* _RECORDS PROVIDED_:
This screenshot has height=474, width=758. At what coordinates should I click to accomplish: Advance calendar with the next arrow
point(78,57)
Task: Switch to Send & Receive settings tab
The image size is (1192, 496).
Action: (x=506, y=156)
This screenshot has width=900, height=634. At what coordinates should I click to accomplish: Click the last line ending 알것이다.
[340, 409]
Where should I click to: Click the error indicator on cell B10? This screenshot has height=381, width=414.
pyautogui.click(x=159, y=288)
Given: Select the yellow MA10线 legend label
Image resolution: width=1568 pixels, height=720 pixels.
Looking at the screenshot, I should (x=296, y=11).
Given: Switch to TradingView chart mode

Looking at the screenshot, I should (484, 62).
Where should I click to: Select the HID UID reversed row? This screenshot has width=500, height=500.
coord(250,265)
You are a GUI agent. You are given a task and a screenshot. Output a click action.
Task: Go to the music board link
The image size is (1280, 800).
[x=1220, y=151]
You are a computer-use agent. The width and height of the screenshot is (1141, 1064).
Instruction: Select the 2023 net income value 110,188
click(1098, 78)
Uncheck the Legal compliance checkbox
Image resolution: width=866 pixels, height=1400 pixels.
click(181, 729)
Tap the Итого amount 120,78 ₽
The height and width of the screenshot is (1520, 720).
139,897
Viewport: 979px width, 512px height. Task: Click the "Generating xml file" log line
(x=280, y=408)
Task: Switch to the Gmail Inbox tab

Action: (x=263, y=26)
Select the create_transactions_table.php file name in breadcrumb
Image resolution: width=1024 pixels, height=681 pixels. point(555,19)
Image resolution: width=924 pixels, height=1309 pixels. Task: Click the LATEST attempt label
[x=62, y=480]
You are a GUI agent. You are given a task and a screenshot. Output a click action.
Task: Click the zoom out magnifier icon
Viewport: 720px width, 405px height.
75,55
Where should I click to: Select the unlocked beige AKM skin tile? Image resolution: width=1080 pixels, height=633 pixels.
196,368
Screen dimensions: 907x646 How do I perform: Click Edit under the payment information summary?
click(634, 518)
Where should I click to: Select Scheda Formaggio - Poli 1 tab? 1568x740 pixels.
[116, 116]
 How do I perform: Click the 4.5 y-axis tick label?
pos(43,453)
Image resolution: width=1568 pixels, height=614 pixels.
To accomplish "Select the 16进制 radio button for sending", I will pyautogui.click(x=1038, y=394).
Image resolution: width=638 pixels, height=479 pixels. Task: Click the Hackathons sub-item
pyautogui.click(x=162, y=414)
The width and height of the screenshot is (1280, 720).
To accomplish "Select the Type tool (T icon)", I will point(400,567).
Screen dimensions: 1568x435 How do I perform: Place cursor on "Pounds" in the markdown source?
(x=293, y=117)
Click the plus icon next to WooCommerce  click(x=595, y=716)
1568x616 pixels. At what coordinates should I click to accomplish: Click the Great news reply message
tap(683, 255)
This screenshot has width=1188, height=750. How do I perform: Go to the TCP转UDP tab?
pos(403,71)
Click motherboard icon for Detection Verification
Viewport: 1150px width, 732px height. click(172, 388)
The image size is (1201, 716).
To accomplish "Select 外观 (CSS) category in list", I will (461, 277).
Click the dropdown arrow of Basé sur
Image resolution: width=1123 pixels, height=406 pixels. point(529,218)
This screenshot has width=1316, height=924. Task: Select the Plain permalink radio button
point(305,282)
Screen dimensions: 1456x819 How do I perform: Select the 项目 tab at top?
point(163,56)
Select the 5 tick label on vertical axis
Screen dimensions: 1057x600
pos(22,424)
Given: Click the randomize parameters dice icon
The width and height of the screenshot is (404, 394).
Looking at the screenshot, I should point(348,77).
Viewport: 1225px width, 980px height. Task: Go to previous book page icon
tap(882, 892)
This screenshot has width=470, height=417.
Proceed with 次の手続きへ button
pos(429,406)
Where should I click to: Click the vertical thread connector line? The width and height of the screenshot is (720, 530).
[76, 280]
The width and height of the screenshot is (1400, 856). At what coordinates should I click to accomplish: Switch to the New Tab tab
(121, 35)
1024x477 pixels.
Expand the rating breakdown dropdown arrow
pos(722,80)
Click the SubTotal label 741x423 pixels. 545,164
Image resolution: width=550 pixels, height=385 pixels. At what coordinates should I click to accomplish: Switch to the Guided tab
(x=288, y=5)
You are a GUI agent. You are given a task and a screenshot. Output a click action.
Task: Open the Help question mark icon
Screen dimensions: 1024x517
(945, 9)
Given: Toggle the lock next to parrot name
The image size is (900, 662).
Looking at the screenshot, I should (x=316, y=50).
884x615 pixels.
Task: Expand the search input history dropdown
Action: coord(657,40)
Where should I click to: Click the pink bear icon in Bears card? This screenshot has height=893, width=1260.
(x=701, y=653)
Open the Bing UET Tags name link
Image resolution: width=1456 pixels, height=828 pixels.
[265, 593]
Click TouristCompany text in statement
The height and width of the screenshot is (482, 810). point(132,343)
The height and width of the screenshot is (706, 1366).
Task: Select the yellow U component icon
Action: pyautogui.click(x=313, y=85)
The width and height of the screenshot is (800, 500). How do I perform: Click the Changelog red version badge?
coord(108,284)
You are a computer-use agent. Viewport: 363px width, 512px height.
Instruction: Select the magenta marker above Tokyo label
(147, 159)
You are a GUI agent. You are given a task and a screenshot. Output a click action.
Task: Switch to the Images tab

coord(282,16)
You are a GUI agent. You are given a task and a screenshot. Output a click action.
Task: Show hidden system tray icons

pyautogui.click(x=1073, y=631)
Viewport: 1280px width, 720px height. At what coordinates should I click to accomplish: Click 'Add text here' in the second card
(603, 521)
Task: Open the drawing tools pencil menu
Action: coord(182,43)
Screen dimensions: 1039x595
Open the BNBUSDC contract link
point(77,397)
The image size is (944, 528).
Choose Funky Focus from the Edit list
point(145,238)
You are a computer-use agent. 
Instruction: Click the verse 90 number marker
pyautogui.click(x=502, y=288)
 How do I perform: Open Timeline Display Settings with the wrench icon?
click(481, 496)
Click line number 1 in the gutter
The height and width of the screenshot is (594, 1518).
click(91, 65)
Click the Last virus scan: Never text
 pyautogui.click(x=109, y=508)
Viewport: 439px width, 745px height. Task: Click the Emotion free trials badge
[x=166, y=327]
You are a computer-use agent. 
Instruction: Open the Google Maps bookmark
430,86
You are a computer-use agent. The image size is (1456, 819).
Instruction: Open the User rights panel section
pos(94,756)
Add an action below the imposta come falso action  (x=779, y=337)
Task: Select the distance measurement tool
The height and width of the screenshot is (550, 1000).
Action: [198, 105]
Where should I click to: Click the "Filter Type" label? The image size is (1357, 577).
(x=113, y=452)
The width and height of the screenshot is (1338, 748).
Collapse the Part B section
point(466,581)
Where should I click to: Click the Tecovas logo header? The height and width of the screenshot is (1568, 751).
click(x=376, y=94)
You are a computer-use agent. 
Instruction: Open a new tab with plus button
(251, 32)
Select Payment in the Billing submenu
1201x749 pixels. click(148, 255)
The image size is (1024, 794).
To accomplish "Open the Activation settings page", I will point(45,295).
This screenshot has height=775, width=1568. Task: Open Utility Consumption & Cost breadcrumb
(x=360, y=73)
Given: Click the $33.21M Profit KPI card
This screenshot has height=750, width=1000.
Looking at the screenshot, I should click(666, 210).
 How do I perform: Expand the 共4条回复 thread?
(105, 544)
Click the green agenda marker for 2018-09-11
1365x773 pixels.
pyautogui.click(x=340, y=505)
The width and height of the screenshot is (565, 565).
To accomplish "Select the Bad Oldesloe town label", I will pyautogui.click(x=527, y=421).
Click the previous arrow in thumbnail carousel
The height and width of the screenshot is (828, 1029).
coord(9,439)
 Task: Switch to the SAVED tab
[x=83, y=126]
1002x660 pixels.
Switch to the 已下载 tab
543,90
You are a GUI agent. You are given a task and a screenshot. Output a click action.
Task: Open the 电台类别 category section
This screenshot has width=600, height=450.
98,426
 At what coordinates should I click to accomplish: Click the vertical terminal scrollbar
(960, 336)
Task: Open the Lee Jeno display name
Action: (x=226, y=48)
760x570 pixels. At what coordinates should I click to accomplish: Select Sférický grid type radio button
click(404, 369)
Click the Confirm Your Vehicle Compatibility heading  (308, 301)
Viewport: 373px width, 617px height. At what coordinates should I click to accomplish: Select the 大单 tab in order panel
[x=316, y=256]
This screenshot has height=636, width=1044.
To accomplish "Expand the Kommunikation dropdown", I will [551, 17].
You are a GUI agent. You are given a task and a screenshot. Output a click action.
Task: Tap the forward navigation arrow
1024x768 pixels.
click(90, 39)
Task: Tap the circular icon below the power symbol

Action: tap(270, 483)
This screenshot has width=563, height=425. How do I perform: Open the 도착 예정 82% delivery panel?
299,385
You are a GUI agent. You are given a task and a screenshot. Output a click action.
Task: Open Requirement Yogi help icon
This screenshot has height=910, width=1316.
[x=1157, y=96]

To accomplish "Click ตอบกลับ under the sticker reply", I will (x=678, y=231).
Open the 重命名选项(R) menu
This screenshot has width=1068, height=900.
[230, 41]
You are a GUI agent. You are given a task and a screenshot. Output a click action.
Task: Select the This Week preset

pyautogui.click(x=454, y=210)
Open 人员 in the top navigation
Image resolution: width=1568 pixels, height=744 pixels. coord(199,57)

* _TASK_:
In the listing above, locate the line with "How do I perform: Click the 4.5" and the line with "Click the plus", then extract exactly those lines and every line between them, and nothing more.

* _ANSWER SPACE_:
 How do I perform: Click the 4.5 y-axis tick label?
pos(43,453)
Image resolution: width=1568 pixels, height=614 pixels.
To accomplish "Select the 16进制 radio button for sending", I will pyautogui.click(x=1038, y=394).
Image resolution: width=638 pixels, height=479 pixels. Task: Click the Hackathons sub-item
pyautogui.click(x=162, y=414)
The width and height of the screenshot is (1280, 720).
To accomplish "Select the Type tool (T icon)", I will point(400,567).
Screen dimensions: 1568x435 How do I perform: Place cursor on "Pounds" in the markdown source?
(x=293, y=117)
Click the plus icon next to WooCommerce  click(x=595, y=716)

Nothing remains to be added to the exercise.